**Your objective**. When the line containing "Click the Save" appears in the entries below, begin printing there and stop after the line containing "Click the green VideoPress"; print each of those lines exactly and no other line.

**The data**.
◇ ◇ ◇ ◇

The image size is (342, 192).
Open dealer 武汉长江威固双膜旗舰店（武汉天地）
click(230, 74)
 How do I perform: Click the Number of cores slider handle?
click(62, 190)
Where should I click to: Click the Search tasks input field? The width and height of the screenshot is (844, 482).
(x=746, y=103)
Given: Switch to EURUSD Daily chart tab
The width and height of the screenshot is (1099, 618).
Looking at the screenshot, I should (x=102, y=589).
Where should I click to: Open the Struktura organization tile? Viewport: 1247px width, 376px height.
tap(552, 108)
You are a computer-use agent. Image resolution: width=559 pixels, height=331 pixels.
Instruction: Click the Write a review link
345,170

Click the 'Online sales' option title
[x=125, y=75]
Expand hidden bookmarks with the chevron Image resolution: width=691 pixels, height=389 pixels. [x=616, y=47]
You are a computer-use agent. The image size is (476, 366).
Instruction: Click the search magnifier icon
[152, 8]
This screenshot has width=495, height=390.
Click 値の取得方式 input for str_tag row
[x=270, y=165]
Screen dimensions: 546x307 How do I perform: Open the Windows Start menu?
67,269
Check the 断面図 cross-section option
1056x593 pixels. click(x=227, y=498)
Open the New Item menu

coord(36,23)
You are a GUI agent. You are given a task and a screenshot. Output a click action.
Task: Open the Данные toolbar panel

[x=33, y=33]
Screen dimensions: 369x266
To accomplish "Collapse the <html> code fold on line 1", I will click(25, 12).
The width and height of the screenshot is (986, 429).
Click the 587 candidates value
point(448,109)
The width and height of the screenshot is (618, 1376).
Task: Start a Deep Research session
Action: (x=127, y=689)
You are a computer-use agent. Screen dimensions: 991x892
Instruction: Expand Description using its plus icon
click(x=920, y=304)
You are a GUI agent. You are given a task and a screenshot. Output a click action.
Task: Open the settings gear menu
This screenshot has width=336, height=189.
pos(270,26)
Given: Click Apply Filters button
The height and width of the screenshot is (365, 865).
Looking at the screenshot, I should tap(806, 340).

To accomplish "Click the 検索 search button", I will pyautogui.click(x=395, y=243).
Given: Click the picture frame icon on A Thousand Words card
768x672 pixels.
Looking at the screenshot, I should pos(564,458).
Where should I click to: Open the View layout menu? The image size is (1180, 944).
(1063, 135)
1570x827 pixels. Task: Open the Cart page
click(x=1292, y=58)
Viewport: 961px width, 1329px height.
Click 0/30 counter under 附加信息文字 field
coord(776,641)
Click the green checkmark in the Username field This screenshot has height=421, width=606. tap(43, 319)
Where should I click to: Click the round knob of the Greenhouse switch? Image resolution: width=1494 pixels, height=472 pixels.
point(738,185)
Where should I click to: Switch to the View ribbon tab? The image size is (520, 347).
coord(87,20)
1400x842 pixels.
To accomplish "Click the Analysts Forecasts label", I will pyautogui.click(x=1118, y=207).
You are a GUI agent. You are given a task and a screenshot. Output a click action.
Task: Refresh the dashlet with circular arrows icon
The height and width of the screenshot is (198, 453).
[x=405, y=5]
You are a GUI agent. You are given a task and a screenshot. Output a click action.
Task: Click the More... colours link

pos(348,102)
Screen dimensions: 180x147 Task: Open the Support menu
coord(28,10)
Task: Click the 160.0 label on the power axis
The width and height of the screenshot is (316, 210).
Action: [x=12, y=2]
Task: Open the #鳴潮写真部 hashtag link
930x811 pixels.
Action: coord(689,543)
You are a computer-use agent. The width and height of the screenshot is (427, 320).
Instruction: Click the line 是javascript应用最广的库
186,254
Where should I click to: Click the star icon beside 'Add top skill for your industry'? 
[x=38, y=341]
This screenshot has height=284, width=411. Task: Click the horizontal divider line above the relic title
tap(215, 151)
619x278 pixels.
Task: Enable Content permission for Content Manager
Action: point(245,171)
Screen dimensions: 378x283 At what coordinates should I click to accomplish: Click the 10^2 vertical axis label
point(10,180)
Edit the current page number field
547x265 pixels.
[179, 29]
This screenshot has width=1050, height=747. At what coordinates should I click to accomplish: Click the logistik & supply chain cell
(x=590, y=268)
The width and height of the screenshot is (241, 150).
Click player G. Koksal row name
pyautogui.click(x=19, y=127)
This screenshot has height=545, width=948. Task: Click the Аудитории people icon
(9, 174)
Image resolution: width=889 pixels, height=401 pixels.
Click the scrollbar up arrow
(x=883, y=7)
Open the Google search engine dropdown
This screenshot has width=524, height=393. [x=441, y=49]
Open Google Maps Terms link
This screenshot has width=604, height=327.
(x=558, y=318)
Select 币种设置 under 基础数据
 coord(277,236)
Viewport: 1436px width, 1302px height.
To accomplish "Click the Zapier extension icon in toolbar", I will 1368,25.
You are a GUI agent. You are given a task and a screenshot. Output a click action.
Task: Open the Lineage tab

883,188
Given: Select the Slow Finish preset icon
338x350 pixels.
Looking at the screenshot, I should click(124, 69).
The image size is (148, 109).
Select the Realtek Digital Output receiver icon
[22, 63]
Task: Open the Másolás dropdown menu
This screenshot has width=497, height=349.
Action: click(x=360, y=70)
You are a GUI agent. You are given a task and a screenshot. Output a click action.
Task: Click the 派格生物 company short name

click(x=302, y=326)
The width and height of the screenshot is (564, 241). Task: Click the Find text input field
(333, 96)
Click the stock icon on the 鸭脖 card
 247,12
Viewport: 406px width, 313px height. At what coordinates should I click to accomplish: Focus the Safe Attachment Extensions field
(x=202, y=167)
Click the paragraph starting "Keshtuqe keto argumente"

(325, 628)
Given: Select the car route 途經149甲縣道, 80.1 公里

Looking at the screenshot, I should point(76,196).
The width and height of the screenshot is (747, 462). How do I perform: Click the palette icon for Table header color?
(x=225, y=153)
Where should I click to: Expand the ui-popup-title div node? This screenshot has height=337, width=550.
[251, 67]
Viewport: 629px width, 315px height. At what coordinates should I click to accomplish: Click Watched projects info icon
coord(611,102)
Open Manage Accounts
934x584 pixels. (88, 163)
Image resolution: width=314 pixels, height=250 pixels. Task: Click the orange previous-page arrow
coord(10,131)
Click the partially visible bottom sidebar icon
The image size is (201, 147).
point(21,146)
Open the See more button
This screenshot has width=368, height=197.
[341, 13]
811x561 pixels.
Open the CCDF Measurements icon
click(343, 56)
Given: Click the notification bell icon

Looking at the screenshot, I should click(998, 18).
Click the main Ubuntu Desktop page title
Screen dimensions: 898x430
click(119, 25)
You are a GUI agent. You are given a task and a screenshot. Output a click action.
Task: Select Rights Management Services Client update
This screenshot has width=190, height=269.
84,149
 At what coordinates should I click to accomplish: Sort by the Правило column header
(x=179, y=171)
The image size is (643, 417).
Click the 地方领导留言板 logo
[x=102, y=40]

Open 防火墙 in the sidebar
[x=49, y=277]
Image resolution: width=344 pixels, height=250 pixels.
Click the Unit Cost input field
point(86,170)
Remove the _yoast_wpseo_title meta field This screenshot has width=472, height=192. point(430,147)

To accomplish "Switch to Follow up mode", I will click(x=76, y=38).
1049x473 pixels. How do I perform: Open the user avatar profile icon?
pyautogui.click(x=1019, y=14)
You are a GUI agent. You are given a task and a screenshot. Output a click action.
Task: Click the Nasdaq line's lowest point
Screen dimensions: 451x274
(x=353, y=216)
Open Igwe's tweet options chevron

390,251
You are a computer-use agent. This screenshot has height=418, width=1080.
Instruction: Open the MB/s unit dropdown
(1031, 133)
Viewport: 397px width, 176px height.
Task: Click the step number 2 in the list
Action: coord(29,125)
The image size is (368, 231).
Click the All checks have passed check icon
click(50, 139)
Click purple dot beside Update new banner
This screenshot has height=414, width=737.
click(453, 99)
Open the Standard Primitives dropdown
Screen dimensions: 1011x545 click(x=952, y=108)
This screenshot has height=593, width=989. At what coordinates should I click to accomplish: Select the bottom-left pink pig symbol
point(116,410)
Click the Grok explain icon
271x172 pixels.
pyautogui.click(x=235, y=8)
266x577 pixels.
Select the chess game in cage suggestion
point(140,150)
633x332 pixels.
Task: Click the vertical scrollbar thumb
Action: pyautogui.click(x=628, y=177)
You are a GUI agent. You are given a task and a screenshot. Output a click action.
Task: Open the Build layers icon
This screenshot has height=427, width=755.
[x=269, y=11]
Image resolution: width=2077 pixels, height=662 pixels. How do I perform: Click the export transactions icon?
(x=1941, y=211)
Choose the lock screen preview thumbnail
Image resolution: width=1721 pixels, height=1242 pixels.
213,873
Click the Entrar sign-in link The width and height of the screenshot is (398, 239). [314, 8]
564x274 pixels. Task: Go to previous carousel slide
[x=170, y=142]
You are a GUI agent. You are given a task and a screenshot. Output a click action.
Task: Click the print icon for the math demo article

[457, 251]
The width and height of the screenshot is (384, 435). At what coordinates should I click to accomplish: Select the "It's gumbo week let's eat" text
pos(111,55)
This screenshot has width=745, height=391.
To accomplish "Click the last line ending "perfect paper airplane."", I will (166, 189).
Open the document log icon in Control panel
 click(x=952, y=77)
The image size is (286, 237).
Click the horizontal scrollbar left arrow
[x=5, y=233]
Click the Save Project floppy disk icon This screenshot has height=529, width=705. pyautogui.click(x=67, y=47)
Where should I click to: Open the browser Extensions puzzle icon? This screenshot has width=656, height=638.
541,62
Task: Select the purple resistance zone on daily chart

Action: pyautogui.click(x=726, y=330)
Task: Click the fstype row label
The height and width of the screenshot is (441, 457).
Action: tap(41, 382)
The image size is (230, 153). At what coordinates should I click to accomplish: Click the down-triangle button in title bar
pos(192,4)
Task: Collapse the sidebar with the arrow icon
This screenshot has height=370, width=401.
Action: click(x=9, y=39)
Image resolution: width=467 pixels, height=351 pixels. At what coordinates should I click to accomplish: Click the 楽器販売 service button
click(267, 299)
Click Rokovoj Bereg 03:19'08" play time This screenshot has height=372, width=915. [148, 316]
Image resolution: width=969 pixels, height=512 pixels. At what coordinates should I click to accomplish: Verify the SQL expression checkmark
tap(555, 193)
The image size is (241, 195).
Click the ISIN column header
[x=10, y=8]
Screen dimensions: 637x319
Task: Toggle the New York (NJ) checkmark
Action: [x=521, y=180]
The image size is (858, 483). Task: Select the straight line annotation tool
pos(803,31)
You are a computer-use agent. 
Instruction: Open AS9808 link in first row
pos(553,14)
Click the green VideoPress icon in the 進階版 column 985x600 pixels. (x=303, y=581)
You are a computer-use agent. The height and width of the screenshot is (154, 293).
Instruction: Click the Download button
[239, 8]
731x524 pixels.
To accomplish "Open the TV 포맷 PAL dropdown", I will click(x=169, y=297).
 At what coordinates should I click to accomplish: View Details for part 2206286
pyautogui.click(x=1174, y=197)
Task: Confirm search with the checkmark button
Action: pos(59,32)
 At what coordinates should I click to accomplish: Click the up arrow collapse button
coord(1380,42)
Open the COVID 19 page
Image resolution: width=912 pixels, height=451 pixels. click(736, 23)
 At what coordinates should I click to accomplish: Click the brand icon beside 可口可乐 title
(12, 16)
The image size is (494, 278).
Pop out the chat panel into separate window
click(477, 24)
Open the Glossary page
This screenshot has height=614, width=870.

◇ ◇ ◇ ◇

**Problem solution**.
Click the Save Project floppy disk icon This screenshot has height=529, width=705. pyautogui.click(x=67, y=47)
Where should I click to: Open the browser Extensions puzzle icon? This screenshot has width=656, height=638.
541,62
Task: Select the purple resistance zone on daily chart

Action: pyautogui.click(x=726, y=330)
Task: Click the fstype row label
The height and width of the screenshot is (441, 457).
Action: tap(41, 382)
The image size is (230, 153). At what coordinates should I click to accomplish: Click the down-triangle button in title bar
pos(192,4)
Task: Collapse the sidebar with the arrow icon
This screenshot has height=370, width=401.
Action: click(x=9, y=39)
Image resolution: width=467 pixels, height=351 pixels. At what coordinates should I click to accomplish: Click the 楽器販売 service button
click(267, 299)
Click Rokovoj Bereg 03:19'08" play time This screenshot has height=372, width=915. [148, 316]
Image resolution: width=969 pixels, height=512 pixels. At what coordinates should I click to accomplish: Verify the SQL expression checkmark
tap(555, 193)
The image size is (241, 195).
Click the ISIN column header
[x=10, y=8]
Screen dimensions: 637x319
Task: Toggle the New York (NJ) checkmark
Action: [x=521, y=180]
The image size is (858, 483). Task: Select the straight line annotation tool
pos(803,31)
You are a computer-use agent. 
Instruction: Open AS9808 link in first row
pos(553,14)
Click the green VideoPress icon in the 進階版 column 985x600 pixels. (x=303, y=581)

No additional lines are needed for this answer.